For the readers out there with sharp memories, this bird does look like another one featured over a year ago (link here). That was a Western Meadowlark shot outside the Grand Tetons. This particular bird is of the Eastern variety. Ironically, this shot came AFTER a day of birding (with Ron) at Allerton Park in Monticello IL. A little foreshadowing – I’m just now getting to the fruits of that outing (soooo behind). On our way out, Linda noticed my brother pointing to something on the side of the road. It didn’t take long to spot this gorgeous yellow bird hanging out among some bare branches. Guess I owe Ron a big thanks for spotting this one for me. Something in the back of my head also says we might have been lost at the time so showing up there was luck in itself.

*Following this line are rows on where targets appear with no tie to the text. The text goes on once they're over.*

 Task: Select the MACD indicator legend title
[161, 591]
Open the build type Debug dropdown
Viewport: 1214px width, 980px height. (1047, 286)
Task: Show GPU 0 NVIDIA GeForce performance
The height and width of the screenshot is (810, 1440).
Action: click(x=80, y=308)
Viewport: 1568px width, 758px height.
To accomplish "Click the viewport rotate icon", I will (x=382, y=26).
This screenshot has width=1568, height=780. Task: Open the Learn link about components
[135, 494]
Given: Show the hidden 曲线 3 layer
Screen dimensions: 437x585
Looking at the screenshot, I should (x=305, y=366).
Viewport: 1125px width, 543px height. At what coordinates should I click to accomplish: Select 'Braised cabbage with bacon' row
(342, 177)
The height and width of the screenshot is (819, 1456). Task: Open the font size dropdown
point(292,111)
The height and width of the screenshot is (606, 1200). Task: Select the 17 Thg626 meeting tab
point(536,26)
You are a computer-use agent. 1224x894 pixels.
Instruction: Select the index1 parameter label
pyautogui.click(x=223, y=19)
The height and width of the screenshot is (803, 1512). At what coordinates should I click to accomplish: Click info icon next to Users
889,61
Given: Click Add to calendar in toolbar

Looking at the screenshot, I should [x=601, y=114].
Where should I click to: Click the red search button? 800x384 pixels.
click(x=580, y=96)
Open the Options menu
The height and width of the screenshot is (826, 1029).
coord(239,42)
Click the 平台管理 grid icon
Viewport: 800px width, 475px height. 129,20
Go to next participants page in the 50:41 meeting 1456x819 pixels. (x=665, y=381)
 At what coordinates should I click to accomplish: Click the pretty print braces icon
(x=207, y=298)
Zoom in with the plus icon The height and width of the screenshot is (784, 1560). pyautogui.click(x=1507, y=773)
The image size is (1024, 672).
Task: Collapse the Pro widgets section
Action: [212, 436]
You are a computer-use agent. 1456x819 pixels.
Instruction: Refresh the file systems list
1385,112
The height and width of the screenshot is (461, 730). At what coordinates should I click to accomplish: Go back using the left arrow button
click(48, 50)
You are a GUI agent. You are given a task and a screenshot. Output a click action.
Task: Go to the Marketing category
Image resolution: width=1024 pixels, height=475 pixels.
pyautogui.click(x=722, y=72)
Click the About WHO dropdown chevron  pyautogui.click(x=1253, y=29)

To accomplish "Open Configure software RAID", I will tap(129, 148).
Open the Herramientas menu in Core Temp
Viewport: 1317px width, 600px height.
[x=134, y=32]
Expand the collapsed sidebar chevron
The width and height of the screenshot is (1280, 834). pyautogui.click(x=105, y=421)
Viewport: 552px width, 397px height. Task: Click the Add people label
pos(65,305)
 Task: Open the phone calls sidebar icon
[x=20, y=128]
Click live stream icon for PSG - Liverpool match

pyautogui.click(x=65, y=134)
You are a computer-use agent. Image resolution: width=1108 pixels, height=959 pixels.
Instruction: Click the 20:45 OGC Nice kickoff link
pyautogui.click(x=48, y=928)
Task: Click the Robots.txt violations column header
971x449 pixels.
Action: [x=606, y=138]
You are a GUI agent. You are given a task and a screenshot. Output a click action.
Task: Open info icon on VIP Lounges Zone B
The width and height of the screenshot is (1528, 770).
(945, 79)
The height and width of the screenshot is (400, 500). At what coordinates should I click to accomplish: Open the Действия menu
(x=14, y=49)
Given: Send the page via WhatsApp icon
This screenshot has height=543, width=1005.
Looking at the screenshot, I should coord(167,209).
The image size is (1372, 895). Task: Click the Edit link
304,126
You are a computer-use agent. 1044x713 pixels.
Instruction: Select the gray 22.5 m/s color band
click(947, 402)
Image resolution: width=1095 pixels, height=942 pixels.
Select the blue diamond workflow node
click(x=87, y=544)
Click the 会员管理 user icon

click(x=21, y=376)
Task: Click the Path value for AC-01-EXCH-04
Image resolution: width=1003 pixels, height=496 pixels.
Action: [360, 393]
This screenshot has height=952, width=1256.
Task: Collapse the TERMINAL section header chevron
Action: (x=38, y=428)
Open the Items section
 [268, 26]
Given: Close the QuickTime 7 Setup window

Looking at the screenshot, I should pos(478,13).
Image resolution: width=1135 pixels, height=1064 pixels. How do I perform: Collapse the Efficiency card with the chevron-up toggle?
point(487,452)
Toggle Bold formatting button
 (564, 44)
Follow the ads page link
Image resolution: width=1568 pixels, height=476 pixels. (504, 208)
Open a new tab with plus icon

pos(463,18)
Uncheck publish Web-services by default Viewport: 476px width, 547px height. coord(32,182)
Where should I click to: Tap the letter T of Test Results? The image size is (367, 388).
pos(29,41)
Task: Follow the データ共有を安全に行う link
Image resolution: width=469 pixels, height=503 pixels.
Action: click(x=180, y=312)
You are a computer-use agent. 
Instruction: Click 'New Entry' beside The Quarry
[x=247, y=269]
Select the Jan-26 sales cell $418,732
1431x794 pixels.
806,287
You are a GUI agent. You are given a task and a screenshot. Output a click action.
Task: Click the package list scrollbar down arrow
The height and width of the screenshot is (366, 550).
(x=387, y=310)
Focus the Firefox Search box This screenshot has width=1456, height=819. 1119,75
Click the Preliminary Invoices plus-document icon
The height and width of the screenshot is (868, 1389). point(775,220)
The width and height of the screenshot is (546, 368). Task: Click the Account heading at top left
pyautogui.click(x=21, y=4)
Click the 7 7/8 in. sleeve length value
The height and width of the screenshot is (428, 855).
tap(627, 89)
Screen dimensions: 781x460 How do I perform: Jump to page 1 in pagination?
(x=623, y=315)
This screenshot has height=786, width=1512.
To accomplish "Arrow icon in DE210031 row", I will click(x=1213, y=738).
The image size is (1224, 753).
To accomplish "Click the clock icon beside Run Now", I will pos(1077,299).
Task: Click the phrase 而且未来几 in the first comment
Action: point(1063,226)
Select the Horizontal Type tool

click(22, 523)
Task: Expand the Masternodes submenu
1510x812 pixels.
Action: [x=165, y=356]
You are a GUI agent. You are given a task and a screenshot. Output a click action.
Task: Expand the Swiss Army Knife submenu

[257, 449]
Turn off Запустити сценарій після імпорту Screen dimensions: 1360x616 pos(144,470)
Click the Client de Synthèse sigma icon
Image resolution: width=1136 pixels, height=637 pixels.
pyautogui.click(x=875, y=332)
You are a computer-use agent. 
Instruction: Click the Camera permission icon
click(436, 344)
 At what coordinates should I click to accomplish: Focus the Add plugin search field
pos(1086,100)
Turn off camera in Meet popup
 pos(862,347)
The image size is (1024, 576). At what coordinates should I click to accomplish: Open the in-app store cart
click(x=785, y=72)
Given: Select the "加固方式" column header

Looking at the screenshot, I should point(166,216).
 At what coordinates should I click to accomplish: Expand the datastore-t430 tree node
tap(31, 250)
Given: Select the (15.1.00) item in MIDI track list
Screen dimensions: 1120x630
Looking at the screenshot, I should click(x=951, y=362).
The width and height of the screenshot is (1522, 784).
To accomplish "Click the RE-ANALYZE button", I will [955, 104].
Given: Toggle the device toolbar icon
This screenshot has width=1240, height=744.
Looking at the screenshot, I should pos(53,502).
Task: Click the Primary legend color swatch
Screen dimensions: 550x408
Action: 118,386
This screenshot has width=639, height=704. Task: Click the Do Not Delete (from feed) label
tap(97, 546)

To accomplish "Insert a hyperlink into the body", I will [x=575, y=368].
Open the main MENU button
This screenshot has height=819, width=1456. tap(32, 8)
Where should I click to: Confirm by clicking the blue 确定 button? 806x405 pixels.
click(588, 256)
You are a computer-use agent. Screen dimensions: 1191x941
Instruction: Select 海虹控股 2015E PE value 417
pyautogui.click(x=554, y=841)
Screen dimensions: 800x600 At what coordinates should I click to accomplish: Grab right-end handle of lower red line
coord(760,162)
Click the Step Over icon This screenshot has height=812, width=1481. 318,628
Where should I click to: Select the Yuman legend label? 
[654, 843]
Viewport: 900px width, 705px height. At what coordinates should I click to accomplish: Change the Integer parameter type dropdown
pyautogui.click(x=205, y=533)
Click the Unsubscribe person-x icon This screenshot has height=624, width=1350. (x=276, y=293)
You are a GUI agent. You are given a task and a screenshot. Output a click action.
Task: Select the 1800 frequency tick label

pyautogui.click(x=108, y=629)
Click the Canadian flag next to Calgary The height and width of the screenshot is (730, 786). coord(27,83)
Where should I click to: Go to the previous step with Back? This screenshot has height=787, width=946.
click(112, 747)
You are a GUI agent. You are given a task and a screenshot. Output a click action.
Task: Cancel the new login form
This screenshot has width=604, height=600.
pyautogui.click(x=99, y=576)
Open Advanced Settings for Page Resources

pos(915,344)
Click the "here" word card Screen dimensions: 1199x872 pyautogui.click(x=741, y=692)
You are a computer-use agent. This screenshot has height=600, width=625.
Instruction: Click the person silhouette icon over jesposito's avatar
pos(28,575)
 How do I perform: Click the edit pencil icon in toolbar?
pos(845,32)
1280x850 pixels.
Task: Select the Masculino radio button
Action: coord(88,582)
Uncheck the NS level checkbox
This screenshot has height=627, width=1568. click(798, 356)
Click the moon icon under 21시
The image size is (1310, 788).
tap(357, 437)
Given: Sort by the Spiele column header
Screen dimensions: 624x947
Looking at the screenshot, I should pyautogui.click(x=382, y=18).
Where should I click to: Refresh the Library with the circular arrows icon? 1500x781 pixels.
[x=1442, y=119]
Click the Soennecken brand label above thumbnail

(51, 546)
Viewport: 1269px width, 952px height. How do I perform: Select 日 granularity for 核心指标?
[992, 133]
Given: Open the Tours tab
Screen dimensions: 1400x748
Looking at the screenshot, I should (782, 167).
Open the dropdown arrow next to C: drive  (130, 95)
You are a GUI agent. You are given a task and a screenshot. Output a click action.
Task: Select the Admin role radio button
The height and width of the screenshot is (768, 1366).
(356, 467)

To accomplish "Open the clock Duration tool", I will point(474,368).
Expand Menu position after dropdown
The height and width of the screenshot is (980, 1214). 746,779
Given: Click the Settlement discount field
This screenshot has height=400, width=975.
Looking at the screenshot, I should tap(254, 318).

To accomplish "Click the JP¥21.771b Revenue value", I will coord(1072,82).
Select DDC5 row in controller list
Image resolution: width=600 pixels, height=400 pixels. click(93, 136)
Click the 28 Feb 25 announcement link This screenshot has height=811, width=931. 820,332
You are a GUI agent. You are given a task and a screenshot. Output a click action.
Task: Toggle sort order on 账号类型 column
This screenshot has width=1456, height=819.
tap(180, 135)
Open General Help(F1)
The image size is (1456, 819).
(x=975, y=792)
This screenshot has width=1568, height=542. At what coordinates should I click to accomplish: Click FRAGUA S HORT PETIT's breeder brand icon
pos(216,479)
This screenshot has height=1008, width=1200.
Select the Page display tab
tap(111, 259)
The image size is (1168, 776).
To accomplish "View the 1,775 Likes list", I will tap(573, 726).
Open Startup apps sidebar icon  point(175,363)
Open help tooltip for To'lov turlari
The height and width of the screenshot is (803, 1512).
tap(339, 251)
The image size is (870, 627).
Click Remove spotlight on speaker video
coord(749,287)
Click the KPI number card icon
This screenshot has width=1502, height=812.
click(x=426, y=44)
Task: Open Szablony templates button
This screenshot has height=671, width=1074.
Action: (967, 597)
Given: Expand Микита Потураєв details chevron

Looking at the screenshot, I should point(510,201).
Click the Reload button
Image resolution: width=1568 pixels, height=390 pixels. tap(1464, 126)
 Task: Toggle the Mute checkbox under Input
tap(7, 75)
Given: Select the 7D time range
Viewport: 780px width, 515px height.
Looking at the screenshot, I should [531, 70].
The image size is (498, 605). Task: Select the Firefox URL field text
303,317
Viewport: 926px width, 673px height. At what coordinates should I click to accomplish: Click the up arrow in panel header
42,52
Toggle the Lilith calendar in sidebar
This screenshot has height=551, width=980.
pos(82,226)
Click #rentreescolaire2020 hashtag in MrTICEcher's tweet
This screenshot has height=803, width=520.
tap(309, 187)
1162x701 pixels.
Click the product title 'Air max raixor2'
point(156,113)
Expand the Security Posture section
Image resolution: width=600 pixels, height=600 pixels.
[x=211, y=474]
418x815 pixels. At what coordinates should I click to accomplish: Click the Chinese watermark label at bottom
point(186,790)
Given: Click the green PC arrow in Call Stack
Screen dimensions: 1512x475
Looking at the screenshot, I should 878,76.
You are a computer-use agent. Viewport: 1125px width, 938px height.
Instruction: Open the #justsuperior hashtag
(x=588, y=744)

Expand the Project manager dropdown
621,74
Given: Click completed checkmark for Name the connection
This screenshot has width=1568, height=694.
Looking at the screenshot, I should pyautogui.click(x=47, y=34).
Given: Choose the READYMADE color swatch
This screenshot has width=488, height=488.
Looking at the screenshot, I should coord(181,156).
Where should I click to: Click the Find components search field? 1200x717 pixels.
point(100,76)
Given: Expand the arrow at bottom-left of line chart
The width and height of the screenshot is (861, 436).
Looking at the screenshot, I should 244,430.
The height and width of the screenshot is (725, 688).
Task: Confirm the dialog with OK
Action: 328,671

Let’s see what our favorite birding website, Cornell, has to say about Mr. Yellow. For the Trivia Crack addicts out there it may be interesting to know that the Eastern Meadowlark is not a member of the Lark family. Nice name there eh? They are kin to the Blackbird family. Maybe the Yellow Blackbird name was causing too much confusion. Males are typically so cool they keep two mates (heard they were advocating to the Supreme Court for marriage equality). The Western and Eastern varieties don’t buy into that whole “Beat It” video concept preferring to fight it out for territory claim – the bird version of East Coast vs West Coast although both in a neutral yellow color! They are primarily insect eaters which means they are fine by me. They need to take a vacation up to Goose Lake on the Hebron Trail – they would east like kings!
Not a whole lot more that jumps off the fact sheet. They have a Least Concern Conservation Status (yeah) and based on the shot above, they have no problem hanging out with female Red-Winged Blackbirds. That right there shows you the degree to which other birds respect that dagger of a bill. Red-Winged Blackbirds pretty much harass and attack every other bird (and my brother) that comes within 30 feet of them – here they were just sitting there behaving themselves. Truth be told I originally thought they were female Meadowlarks but they didn’t match the reference shots. Note, Ron and I actually tracked down a few more of these on our trip up to Starved Rock/Matthiessen State Park (lord, I am soooo behind). Oh well, at least I can take satisfaction in another plus one for the list.
That’s all for tonight folks – stay cool!